Thursday, January 12, 2006

Ian Jukes on Change

The last two days I have been attending a conference on closing the achievement gap sponsored by our state education agency. It has been a strong conference so far and I have been impressed by the state's succcess in planning the conference.

Today, we have Ian Jukes delivering keynotes at both ends of the day. He is also conducting a sectional. It has been quite some time since I've posted, so I'm going to try liveblogging Jukes. Ian Jukes has the notes to this presentation available online here.

I have seen Jukes before and read some fo his writing.

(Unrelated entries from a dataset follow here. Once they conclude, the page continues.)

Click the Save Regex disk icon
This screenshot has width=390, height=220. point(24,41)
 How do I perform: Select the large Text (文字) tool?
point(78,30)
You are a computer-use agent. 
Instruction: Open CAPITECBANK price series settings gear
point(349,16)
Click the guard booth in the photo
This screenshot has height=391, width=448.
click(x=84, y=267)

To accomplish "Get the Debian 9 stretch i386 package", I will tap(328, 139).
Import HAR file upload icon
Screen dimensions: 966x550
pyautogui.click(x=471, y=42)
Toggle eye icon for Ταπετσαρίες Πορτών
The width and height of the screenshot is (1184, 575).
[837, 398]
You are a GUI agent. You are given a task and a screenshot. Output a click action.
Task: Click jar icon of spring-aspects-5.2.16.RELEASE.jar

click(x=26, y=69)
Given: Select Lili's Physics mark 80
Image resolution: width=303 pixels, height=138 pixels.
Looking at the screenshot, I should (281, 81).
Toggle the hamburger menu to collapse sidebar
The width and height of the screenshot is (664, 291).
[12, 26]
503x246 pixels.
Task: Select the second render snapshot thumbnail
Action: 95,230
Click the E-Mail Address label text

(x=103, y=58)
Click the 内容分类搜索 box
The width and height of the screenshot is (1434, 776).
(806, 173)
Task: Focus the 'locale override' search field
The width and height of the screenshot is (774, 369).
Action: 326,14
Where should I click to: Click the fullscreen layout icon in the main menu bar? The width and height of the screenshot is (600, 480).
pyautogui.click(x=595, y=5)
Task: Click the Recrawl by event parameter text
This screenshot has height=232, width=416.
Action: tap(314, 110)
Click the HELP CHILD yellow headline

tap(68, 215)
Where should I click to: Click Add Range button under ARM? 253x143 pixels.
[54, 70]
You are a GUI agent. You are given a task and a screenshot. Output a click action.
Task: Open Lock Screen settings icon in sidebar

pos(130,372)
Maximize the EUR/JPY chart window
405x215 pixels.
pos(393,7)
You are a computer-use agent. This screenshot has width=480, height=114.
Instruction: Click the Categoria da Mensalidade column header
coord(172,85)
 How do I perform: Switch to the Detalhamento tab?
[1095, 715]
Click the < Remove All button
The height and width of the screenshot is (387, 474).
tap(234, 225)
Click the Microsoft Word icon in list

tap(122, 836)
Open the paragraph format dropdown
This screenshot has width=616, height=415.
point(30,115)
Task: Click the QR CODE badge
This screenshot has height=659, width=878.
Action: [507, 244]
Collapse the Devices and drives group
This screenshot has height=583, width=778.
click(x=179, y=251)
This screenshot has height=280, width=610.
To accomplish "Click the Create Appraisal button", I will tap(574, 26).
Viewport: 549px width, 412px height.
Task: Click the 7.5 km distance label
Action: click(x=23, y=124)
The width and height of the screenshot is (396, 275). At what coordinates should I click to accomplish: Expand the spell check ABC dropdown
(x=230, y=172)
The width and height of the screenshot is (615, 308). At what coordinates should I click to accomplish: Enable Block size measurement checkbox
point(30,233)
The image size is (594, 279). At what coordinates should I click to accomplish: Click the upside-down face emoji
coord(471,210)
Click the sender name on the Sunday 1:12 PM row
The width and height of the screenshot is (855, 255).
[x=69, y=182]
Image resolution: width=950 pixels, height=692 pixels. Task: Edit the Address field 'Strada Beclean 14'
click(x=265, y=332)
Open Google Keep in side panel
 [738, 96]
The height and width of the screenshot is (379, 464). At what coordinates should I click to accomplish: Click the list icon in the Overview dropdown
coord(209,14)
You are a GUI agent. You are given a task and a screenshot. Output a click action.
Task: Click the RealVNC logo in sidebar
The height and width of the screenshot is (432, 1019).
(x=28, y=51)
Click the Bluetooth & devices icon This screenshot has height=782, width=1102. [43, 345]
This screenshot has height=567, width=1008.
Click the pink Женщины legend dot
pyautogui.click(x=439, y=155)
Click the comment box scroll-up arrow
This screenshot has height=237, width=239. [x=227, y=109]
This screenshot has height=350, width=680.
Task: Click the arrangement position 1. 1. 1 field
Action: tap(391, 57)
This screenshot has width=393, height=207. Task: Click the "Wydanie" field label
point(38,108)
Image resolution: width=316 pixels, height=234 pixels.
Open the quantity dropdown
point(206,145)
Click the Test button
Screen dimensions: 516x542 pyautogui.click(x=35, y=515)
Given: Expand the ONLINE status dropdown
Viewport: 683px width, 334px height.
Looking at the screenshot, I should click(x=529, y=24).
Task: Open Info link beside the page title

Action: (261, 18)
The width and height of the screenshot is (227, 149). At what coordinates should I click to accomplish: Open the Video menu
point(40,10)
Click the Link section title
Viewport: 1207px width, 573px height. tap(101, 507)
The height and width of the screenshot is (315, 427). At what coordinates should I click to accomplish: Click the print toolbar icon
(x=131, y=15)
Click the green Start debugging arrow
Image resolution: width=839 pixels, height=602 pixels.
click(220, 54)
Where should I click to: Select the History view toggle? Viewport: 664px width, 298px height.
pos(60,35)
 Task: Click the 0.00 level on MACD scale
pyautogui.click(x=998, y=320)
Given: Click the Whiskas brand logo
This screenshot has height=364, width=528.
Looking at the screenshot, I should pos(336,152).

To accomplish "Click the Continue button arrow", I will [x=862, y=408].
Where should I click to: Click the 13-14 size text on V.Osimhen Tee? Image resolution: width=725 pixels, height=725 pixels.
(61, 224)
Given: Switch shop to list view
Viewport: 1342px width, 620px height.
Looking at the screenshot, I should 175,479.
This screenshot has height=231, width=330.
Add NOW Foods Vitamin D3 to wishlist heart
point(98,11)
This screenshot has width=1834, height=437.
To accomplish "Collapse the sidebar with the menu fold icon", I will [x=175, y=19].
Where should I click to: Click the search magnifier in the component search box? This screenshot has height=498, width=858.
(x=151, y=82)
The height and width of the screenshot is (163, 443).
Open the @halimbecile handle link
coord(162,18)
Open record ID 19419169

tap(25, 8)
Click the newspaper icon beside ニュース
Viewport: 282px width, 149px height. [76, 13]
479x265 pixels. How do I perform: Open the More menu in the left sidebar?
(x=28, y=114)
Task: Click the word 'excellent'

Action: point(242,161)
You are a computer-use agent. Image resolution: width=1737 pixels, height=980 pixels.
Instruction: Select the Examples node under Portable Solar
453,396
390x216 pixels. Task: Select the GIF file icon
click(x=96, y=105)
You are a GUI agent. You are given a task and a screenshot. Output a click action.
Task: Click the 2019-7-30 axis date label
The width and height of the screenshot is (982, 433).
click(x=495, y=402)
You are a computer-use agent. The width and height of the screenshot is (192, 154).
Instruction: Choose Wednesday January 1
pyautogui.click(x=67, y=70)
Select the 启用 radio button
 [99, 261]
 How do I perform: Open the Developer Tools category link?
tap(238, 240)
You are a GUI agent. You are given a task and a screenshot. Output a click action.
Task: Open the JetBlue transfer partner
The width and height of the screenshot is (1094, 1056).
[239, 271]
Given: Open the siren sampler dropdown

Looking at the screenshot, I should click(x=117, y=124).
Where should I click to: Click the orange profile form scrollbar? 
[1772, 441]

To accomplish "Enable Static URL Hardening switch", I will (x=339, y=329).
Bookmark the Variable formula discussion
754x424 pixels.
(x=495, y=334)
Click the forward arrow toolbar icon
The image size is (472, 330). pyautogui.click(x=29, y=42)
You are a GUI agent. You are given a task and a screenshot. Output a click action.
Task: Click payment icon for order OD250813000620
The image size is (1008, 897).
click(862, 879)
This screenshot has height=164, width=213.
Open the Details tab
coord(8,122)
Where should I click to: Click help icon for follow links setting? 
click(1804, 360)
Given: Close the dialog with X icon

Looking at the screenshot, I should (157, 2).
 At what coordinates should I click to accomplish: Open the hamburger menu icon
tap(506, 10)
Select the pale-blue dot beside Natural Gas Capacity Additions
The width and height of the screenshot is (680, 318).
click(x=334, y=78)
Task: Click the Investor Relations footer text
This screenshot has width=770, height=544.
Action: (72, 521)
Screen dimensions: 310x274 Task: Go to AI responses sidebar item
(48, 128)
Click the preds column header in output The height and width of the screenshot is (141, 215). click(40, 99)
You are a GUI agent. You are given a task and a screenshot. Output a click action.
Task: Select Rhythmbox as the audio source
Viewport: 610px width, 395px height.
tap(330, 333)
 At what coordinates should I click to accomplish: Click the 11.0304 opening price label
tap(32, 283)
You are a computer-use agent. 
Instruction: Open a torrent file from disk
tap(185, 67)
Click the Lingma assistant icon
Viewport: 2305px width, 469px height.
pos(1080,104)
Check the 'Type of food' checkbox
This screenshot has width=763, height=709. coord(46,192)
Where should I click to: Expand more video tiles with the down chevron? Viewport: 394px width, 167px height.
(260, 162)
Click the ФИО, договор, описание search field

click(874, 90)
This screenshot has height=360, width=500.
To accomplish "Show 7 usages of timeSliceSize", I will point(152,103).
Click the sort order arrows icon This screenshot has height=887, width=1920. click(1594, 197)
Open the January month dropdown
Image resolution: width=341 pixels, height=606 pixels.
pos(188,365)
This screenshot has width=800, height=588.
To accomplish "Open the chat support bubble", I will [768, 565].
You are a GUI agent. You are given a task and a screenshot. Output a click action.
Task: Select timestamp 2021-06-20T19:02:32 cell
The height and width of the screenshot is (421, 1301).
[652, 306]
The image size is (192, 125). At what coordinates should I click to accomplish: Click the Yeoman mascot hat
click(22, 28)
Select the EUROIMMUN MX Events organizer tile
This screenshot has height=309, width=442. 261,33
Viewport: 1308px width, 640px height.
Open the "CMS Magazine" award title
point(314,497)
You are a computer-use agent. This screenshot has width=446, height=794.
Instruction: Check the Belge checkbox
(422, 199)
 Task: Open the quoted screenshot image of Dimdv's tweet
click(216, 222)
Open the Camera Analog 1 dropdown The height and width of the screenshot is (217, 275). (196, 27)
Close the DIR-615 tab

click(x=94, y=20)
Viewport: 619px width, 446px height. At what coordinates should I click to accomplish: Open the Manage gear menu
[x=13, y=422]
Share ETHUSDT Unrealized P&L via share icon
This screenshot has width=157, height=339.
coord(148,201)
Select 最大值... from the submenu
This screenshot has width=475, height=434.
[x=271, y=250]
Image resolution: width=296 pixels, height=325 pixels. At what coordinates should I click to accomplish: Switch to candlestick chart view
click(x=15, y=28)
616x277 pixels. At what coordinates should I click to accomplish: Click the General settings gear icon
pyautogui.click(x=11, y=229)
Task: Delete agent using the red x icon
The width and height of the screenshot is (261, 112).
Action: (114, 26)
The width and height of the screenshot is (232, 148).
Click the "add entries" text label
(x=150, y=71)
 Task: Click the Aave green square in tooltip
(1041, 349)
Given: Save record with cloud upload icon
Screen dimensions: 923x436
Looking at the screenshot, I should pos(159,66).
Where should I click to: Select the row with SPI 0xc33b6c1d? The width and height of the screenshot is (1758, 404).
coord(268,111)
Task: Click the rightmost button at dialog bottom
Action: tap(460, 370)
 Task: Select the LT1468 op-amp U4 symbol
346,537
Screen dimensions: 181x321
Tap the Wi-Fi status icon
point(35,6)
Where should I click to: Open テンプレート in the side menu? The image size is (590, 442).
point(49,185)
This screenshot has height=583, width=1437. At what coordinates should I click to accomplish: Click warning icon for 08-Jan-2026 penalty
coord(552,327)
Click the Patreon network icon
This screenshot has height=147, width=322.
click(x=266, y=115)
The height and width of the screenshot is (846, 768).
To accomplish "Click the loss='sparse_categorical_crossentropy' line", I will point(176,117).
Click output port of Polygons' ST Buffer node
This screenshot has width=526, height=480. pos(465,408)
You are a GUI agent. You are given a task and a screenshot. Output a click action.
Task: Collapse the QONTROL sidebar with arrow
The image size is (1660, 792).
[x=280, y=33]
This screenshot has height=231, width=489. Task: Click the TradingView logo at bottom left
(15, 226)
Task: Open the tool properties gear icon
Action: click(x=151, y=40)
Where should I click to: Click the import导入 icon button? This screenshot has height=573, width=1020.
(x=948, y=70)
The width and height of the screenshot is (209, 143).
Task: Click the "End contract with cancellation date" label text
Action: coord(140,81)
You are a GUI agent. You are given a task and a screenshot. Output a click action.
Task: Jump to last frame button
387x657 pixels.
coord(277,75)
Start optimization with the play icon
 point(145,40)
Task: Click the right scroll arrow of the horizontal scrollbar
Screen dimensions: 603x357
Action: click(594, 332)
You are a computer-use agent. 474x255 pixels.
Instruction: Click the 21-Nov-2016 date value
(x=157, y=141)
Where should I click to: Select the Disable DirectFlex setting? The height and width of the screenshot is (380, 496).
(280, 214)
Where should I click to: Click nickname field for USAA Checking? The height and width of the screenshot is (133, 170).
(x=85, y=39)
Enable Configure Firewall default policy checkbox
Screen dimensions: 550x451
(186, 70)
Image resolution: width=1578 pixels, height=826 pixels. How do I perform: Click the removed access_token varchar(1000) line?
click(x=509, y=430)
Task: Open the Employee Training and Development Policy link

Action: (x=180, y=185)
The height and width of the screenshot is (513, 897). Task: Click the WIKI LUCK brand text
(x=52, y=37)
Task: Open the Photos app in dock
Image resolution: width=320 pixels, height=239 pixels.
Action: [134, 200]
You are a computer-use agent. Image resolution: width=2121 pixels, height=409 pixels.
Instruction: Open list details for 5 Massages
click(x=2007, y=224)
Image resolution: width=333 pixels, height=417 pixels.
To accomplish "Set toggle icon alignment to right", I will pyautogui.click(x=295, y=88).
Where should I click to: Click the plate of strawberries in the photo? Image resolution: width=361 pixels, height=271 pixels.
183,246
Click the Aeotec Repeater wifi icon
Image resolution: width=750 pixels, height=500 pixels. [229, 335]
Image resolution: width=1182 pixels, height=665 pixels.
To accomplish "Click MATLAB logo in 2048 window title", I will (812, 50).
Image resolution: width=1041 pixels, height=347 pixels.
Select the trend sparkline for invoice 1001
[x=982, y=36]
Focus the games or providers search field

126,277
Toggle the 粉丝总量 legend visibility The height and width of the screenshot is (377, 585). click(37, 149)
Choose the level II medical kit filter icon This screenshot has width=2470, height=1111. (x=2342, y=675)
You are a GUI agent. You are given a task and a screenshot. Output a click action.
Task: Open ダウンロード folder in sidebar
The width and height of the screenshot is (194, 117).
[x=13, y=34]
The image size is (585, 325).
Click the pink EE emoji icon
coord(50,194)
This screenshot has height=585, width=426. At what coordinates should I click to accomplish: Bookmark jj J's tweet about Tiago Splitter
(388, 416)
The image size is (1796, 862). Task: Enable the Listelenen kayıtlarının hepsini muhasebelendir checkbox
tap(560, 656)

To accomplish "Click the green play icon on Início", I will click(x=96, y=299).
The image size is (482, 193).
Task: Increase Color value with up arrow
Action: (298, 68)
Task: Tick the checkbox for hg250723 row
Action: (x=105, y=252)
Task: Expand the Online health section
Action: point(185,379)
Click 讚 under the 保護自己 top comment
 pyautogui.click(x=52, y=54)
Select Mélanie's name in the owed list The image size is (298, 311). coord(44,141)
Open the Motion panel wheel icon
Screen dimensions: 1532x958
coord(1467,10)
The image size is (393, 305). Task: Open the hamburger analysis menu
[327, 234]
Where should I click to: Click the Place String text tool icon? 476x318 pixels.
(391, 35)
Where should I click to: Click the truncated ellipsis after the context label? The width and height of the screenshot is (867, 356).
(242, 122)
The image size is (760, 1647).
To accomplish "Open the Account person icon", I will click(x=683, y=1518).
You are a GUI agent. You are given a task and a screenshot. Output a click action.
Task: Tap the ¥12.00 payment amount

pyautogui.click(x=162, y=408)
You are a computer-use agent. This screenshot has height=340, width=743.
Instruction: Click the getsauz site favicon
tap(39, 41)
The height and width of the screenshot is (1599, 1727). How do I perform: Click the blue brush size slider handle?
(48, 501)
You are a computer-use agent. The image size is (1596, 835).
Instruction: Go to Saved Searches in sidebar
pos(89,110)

He is an engaging speaker and is a good anchor when you want to help an audience consider things outside the proverbial "box." Early in the presentation, Jukes is highlighting four exponential trends. The first is Moore's Law, the observation that computing power doubles every 18 months or so. The second trend is the law of the photon, which is the rapidly increasing bandwidth trend. Jukes points out the 2400 baud modems were pretty good in the mid to late 1980's, but residences now have DSL, and the industry is rapidly increasing in the ability to pack wavelengths into fiberoptics and that we are quickly ascending the staircase from gigabit to 10 gig to 100 gig and beyond. Coupled with the exponential increase in wired speed, wireless bandwidth is rapidly increasing in capacity, with huge impacts on portability and ubiquity. An important impact of the the bandwidth revolution is how it facilitates globalization of economic activity. To the extent that work can be done at a distance, and that is an increasingly large segment of economic activity, jobs can be located anywhere. This is an important takeaway for those in the audience that haven't considered this before. If you are an American with marginal, or submarginal, employability, geography cannot be counted upon to help you acquire a job. Also, the Internet provides many new methods for communication that out students embrace more rapidly than we are doing.

His fourth trend was InfoWhelm. One point he suggests is that technical knowledge is somewhat less valuable because it is changing and growing so rapidly. Personally, I am optimistic that collaborative practices like blogs and wikis can help us filter InfoWhelm into a manageable understanding of the world we chose to live in.